YOUR TASK =
Please copy the rows below word for word, beginning at the line that contains "1259x1257 pixels. Task: Click" and stopping after the line that contains "Click the chevron".

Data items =
-.-.-

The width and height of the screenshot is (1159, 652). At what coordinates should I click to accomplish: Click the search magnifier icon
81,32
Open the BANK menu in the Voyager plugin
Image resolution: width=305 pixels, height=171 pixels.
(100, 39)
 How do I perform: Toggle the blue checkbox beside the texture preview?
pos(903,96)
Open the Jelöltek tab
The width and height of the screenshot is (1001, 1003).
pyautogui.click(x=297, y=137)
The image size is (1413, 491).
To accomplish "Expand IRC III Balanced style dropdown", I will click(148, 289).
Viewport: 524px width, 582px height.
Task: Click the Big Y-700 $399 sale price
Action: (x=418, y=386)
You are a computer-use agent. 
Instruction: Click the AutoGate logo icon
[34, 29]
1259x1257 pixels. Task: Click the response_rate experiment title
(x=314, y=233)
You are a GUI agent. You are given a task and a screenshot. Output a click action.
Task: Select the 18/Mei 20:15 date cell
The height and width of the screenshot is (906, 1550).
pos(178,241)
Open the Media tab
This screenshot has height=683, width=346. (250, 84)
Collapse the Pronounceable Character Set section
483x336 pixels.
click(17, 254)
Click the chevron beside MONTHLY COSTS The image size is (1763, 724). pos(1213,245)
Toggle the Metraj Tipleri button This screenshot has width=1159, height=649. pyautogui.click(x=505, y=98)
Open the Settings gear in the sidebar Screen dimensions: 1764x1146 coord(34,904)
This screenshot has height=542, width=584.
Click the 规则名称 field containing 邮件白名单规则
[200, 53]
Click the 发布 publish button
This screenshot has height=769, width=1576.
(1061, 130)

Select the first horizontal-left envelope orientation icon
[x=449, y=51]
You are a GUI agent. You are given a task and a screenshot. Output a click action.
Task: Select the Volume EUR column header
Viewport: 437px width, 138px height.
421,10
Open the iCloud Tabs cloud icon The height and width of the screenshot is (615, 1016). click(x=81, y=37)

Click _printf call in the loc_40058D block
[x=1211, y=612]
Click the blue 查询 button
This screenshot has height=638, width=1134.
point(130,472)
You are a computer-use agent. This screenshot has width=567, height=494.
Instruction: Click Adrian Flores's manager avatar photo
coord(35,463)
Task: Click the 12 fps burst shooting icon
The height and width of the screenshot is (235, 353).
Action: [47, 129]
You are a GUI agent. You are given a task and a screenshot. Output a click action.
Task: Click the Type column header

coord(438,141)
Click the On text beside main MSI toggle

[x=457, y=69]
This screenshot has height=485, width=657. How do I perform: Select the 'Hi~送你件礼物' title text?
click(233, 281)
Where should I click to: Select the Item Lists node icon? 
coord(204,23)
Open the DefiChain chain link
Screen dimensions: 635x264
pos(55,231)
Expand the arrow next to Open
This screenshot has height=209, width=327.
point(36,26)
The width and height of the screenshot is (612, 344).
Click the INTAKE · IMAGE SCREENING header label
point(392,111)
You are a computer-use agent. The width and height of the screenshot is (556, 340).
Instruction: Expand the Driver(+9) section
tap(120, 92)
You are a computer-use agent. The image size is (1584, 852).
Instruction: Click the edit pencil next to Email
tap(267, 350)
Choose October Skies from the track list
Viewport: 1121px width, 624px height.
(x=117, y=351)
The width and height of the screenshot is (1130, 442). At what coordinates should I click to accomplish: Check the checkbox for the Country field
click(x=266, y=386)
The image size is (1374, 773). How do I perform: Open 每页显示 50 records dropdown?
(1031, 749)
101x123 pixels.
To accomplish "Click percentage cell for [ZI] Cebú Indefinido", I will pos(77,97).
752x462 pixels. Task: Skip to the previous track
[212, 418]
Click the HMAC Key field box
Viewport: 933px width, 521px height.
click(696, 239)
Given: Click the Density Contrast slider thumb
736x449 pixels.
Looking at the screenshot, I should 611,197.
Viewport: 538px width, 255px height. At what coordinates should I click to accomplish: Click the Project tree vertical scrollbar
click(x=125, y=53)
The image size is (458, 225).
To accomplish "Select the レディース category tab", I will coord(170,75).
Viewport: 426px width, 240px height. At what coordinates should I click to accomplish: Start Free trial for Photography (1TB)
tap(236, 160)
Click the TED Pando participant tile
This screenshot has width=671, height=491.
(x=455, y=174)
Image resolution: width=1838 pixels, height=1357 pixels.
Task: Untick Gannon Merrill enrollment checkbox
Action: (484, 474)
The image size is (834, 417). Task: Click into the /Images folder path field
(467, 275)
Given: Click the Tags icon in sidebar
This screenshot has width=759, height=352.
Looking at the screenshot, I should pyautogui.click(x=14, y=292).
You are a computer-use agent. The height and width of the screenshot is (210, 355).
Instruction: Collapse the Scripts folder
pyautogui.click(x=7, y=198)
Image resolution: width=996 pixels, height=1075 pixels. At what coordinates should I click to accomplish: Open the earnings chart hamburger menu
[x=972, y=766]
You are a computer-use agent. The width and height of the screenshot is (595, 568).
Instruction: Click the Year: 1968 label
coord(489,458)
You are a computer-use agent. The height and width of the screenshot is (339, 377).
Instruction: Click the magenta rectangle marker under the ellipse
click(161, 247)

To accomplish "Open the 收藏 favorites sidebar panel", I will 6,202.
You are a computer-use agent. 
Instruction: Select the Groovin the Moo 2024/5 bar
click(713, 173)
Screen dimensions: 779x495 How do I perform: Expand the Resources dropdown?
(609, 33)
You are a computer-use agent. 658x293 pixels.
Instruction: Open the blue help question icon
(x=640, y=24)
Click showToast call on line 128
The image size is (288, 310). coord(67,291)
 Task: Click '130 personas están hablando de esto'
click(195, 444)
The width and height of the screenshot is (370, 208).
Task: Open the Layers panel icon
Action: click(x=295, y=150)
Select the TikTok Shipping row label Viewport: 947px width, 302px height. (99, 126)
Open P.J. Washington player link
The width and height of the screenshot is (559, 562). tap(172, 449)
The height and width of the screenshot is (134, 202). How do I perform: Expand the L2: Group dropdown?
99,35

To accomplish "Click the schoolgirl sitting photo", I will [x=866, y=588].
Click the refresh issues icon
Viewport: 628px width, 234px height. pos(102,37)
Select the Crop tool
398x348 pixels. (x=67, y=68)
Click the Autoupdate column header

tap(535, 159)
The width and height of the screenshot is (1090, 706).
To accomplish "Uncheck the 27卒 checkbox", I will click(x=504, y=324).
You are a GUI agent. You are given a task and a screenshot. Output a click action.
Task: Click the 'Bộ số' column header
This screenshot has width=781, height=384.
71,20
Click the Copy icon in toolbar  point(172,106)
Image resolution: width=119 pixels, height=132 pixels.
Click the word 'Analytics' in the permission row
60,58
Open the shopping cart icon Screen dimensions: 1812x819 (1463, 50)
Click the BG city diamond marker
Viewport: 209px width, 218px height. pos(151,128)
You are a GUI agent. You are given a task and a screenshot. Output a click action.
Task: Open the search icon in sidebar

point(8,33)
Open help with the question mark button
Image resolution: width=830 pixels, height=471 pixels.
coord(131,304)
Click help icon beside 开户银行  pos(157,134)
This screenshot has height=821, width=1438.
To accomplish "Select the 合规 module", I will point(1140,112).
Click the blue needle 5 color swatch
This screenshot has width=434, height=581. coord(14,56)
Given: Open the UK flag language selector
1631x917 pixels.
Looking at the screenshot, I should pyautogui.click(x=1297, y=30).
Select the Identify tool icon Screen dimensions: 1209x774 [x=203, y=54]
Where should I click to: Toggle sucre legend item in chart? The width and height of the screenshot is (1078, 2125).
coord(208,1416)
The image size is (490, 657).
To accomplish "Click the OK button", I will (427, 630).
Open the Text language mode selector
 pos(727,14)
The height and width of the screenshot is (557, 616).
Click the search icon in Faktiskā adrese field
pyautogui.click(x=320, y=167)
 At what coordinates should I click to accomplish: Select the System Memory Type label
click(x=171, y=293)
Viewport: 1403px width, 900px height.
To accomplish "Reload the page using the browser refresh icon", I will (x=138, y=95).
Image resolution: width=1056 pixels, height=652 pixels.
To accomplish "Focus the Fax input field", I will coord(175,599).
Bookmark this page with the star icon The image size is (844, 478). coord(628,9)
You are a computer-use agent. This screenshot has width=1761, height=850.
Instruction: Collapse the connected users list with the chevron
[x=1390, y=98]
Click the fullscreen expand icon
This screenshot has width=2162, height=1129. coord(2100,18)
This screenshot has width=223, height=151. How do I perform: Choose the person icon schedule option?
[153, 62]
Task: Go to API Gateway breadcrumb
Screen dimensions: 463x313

-.-.-

FULL OUTPUT =
1259x1257 pixels. Task: Click the response_rate experiment title
(x=314, y=233)
You are a GUI agent. You are given a task and a screenshot. Output a click action.
Task: Select the 18/Mei 20:15 date cell
The height and width of the screenshot is (906, 1550).
pos(178,241)
Open the Media tab
This screenshot has height=683, width=346. (250, 84)
Collapse the Pronounceable Character Set section
483x336 pixels.
click(17, 254)
Click the chevron beside MONTHLY COSTS The image size is (1763, 724). pos(1213,245)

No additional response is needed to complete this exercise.